Le 1er octobre, Shigeru Ishiba a succédé à Fumio Kishida, premier ministre depuis 2021 et membre du même parti, que plusieurs affaires de corruption accablaient. Le 4 octobre, Ishiba a annoncé certaines de ses priorités en matière de politique étrangère : la création d'une organisation de sécurité mutuelle, une « OTAN asiatique » comprenant plusieurs pays de l'Indo-Pacifique et une plus grande réciprocité dans l'alliance avec les États-Unis, sans que cela ne signifie une remise en cause de celle-ci. Tout cela dans un contexte régional où le Japon se sentait de plus en plus menacé dans sa sécurité, étant donné que quelques jours auparavant, un porte-avions chinois avait traversé les eaux entre les îles japonaises de Yonaguni et d'Iriomote, s'approchant à environs 38 kilomètres du territoire japonais.

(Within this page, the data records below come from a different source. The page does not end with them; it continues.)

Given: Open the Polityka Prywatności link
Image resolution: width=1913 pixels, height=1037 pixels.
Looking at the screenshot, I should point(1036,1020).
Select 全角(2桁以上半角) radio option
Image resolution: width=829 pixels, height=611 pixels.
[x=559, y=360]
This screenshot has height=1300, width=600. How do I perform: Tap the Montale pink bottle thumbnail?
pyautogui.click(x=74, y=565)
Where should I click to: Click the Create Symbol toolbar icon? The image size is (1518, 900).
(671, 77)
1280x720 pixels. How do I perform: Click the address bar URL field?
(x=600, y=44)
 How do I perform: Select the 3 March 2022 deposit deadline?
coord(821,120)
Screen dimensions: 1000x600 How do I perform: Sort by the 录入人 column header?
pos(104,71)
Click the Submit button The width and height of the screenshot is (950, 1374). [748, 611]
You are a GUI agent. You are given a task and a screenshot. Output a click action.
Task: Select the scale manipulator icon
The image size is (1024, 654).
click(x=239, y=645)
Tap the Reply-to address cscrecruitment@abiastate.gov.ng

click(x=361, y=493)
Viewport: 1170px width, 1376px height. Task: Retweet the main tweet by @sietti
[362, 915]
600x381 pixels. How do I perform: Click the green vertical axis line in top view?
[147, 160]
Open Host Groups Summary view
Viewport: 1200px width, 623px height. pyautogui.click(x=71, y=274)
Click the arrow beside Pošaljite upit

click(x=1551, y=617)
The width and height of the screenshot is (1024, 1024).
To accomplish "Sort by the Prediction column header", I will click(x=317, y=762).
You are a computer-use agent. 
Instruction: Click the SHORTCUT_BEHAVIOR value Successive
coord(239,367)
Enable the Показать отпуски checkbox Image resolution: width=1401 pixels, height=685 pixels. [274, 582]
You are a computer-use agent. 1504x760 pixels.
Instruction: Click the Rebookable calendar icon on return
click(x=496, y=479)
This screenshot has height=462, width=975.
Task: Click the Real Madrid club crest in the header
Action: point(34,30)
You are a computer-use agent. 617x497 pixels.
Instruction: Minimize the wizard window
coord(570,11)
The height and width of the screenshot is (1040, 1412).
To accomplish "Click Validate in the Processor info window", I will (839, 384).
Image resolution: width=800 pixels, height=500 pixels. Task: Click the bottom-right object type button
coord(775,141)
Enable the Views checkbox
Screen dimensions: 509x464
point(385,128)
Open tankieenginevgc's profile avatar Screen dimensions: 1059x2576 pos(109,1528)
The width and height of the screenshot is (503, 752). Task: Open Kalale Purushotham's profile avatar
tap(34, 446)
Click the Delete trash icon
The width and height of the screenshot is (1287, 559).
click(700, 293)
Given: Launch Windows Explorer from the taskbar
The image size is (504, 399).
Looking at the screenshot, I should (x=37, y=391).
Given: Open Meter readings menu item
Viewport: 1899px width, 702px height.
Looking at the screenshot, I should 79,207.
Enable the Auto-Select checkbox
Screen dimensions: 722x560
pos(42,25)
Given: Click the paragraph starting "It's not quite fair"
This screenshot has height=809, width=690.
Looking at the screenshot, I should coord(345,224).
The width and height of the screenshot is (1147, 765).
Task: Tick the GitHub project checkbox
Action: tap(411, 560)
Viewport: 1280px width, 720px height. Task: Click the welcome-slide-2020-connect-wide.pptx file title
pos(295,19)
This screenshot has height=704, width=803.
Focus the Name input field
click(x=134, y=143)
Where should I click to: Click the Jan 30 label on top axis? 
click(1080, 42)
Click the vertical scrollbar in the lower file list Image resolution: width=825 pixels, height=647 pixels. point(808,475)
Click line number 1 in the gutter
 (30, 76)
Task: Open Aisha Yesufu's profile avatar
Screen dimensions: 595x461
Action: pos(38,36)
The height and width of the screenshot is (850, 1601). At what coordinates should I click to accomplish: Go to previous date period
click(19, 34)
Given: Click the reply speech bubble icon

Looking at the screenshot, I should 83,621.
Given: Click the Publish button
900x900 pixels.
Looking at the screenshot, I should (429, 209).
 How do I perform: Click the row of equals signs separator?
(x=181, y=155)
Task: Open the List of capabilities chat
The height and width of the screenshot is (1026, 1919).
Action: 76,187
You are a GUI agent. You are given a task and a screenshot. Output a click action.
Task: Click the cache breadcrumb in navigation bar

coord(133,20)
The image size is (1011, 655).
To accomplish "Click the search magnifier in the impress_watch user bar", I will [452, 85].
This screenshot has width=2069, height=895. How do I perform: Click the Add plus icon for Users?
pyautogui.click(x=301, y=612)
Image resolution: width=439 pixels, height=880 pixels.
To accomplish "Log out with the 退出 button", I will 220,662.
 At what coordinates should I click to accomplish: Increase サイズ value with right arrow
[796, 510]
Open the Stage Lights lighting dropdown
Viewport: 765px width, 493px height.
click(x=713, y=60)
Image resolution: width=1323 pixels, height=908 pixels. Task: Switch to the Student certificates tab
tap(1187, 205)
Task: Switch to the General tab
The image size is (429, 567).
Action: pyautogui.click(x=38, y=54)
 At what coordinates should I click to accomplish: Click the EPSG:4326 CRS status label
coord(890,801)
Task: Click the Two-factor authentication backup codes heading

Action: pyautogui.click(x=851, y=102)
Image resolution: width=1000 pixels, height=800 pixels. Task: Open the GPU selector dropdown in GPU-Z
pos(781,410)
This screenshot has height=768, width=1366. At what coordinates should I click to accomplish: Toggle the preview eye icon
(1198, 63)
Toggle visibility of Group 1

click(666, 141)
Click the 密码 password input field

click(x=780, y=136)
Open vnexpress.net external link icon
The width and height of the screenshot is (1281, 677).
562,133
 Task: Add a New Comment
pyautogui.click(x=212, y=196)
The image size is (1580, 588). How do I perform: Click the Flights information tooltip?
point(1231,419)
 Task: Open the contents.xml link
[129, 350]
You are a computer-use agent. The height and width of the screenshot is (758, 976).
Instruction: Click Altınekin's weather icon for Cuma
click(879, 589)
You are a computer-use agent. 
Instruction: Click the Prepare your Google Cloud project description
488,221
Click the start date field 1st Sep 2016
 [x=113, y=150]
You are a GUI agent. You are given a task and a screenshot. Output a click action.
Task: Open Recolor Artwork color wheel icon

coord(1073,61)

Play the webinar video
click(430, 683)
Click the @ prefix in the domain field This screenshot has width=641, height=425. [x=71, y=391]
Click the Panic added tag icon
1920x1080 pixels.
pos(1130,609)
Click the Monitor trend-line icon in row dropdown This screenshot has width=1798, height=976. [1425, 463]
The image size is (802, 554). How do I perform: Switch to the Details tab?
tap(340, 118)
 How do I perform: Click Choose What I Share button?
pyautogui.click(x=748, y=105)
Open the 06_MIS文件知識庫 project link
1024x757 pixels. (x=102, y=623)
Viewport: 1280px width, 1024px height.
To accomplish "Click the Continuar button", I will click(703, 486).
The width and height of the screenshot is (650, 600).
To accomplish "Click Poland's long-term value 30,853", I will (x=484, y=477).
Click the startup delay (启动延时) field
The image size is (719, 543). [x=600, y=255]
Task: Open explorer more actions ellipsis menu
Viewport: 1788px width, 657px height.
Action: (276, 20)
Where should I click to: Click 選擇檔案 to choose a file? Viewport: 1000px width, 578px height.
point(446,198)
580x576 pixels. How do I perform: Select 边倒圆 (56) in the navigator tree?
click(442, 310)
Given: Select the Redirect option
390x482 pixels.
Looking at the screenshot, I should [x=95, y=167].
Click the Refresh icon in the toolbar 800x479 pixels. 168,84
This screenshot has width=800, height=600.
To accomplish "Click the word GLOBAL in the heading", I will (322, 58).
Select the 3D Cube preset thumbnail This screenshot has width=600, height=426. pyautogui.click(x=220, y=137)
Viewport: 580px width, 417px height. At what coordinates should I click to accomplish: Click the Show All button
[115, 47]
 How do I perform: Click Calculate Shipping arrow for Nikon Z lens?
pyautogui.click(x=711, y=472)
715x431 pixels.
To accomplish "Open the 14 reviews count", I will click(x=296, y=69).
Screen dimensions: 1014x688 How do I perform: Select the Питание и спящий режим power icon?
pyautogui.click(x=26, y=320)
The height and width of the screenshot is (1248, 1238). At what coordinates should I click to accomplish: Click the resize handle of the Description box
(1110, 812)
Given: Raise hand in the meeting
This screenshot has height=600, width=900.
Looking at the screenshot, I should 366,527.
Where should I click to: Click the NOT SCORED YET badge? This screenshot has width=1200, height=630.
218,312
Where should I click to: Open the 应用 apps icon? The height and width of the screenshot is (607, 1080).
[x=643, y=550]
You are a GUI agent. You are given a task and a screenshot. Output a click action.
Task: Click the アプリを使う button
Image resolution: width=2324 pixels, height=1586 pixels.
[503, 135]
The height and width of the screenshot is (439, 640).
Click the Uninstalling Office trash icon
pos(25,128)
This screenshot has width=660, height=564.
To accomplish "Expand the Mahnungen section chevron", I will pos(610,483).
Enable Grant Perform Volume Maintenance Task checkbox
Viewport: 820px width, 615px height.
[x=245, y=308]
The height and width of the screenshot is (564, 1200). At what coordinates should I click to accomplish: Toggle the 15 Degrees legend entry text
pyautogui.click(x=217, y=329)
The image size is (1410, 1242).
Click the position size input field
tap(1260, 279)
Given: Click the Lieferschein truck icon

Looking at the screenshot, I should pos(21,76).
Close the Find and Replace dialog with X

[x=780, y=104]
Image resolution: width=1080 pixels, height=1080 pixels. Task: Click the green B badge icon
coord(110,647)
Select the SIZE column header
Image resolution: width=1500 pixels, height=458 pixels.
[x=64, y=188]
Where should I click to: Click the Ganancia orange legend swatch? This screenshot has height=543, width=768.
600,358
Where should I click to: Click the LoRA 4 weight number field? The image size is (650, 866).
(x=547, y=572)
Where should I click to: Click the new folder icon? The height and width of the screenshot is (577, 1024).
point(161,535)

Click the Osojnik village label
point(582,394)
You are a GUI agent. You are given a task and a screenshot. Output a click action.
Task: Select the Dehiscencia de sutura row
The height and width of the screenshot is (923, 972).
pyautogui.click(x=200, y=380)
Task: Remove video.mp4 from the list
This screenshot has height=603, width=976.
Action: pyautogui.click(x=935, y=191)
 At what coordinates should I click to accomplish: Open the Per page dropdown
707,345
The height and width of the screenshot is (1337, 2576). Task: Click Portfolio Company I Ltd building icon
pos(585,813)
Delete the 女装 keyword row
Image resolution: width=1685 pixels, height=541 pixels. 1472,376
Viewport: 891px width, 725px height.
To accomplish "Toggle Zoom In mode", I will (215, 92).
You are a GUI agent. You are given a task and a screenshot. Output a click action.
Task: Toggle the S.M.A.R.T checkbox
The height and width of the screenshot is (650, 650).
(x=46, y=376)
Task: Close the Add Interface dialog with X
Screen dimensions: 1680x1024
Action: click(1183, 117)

Depuis des décennies, le Japon est peut-être le principal allié dans le Pacifique des États-Unis, son ancien ennemi durant la seconde guerre mondiale, et si l’on ajoute à cela la position géopolitique du pays, cela résulte en une remilitarisation, une dynamique de confrontation avec la Chine et la recherche d'alliés au-delà des États-Unis, à la fois au sein même de la région et plus loin, en Europe, par exemple. Avec Ishida, il semble qu'il y aura une certaine continuité avec la politique de Kishida, car bien que tous deux appartiennent au même parti - le Parti libéral démocrate (PLD) qui gouverne le Japon depuis une décennie - ils partagent des parcours politiques et des sensibilités différentes. En parallèle, une certaine part d’inconnue subsiste quant à l'avenir, au sujet par exemple de la position de la Chine face au discours de plus en plus belliqueux du Japon ou le futur de l'alliance étroite avec les États-Unis en fonction de qui sera à la tête de la Maison Blanche à partir de l'année prochaine, après les élections du 1er novembre : continuité ou rupture si les Etats-Unis exigent un changement de la politique de défense du Japon, le poussant à augmenter ses dépenses et donc à accroître son autonomie stratégique ?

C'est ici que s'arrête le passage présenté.